The reason for doing this after reading the regulations he says is because they want to use the fetus for experimental purposes. The writer feels that the way the regulations are written it is not to respect life or seeing the value of life, and preventing harm to the fetus,but enabling the study of the fetus for the engineering of life for the market. It is another way of making money in the market with the sacrifice of life.
We have come to a point where we do things for reasons of financial utility. We are always ready to improve our market possiblities. If we have a possiblity to do well in the market then we are willing to sacrifice the moral element. And this engineering of life is no exception.
He feels that we are traveling like the Titianic in the direction of an iceberg. We as a society should, first of all, respect life; use the proper words in describing the process of birth from conception on. If we do not we will be using life as a means to an end.

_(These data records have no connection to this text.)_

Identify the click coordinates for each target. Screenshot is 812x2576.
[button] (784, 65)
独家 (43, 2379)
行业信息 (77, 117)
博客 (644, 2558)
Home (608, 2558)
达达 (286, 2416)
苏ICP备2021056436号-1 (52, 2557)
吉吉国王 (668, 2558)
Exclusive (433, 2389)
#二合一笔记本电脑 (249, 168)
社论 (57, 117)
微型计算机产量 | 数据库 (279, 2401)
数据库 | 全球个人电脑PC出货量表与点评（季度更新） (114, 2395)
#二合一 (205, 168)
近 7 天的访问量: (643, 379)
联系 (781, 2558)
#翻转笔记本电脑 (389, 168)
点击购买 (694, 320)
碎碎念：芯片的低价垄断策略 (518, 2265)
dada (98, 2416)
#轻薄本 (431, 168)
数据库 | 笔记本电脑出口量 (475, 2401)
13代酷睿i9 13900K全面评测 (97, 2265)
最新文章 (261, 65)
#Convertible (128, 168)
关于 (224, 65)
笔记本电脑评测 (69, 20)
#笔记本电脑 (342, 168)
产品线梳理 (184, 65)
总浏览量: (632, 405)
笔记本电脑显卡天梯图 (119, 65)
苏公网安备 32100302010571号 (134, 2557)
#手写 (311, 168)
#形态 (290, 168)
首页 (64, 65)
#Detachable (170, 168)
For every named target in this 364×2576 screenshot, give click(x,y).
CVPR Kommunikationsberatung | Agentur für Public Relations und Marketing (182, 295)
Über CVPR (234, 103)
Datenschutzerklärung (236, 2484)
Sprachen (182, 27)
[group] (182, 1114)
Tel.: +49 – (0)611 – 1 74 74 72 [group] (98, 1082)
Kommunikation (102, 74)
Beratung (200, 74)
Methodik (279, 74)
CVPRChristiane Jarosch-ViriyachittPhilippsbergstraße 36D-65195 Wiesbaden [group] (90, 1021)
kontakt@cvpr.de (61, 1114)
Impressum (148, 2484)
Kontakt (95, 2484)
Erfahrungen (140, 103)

This whole area of bioethics is not a subject easily understood. Fortunately, in recent years we have been hearing of adult stem cell research that has little ethical problems associated with it. The Catholic Church here in Korea actively supports adult stem cell research and is involved with their study. However, when it is embryonic stem cell research this is unacceptable even when the intention is a good one. In Korea they count the time in the womb as the age at birth, which means everyone is one year old from birth. It is a reminder of the dignity of life right from the time of conception. Foolishness for many but the wisdom of Korean culture should make us reflect on a truth not so difficult to see.